# Value Electronics interviews Samsung in an exclusive CES meeting to discuss the flat panel



## Robert Zohn (Aug 13, 2011)

If you want to learn what's new for Samsung's new 2014 TV line-up take a look at our private interview with two of Samsung's top technical TV product specialists.

Friend and like us if you want to be notified on our industry insider information as we post more news.

-Robert


----------



## pddufrene (Mar 14, 2013)

Thanks for posting this video, I'll have to check it out. I'm looking to pick up a new tv within the next month. I've always been a huge Samsung fan, they make really good high end tvs.


----------



## NYPete (Oct 11, 2011)

That's a great interview Robert. Good to hear them giving information without a pre-written presentation, just talking about the products. Thanks for posting this.


----------



## Robert Zohn (Aug 13, 2011)

Thanks NY Pete. I don't spend much time on the floor as it's a zoo.
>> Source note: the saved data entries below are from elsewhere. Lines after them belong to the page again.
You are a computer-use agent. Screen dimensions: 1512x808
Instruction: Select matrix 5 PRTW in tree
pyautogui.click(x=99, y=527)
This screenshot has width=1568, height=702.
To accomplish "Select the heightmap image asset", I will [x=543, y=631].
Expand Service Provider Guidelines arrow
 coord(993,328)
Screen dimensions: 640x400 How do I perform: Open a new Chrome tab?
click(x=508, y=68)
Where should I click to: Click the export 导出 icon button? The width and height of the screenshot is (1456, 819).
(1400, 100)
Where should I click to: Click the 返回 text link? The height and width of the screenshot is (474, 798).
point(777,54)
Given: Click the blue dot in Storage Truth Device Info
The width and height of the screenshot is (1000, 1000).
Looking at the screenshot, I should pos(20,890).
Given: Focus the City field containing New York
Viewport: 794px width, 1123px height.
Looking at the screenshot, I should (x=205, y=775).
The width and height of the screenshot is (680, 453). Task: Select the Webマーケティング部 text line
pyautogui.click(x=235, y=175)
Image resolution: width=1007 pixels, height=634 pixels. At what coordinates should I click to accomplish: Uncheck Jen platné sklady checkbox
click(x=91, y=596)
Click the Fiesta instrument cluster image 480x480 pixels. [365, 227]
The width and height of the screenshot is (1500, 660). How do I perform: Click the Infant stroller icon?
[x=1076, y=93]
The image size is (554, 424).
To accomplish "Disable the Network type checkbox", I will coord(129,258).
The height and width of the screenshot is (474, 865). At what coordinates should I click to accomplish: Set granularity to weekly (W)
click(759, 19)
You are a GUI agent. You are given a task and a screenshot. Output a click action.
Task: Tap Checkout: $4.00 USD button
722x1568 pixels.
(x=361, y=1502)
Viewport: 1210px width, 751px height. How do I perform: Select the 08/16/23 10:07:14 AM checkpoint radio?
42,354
I prefer the one-on-one private meetings with the upper technical specialists and management to get the best accurate information.

I also have a good interview with Tim Alessi, on our Facebook page with LG's Sn. Director of display development. I was asked not to record most of my other private interviews and meetings, but ask any questions as I have a strong ongoing relationship with the manufactures.

Enjoy!

-Robert


----------



## NYPete (Oct 11, 2011)

Thanks Robert, I'll check out the Tim Alessi interview. I can understand from their perspective some of these companies not wanting their interviews recorded, although for us I wish they all allowed it. 

One thing I'm wondering reading up on what is new from CES, etc., is what Panasonic is up to this year. I heard they had an LCD setup against their ZT60 or VT60 plasma from last year claiming they can get just about the same image quality from LED-LCD as they did on their great plasmas at CES. Leaving that aside (I heard it was not a great comparison as lights were shining on the screens, etc.), I'll just assume for now they are making a good LED-LCD. 

But with these other companies talking about exciting new advancements like OLED, full-array backlighting seems to be making a comeback for many manufacturers this year, new processing and local dimming trying to make their new UHD be superior to their previous 1080p LED-LCDs, curved TVs (I am not saying curved is a good thing yet - but it is pushing the envelope is my point), it seems Panasonic didn't have much exciting or new in terms of TV technology at CES. 

My reaction so far to Panasonic is - you stopped making your excellent plasmas for this? Am I missing something?


----------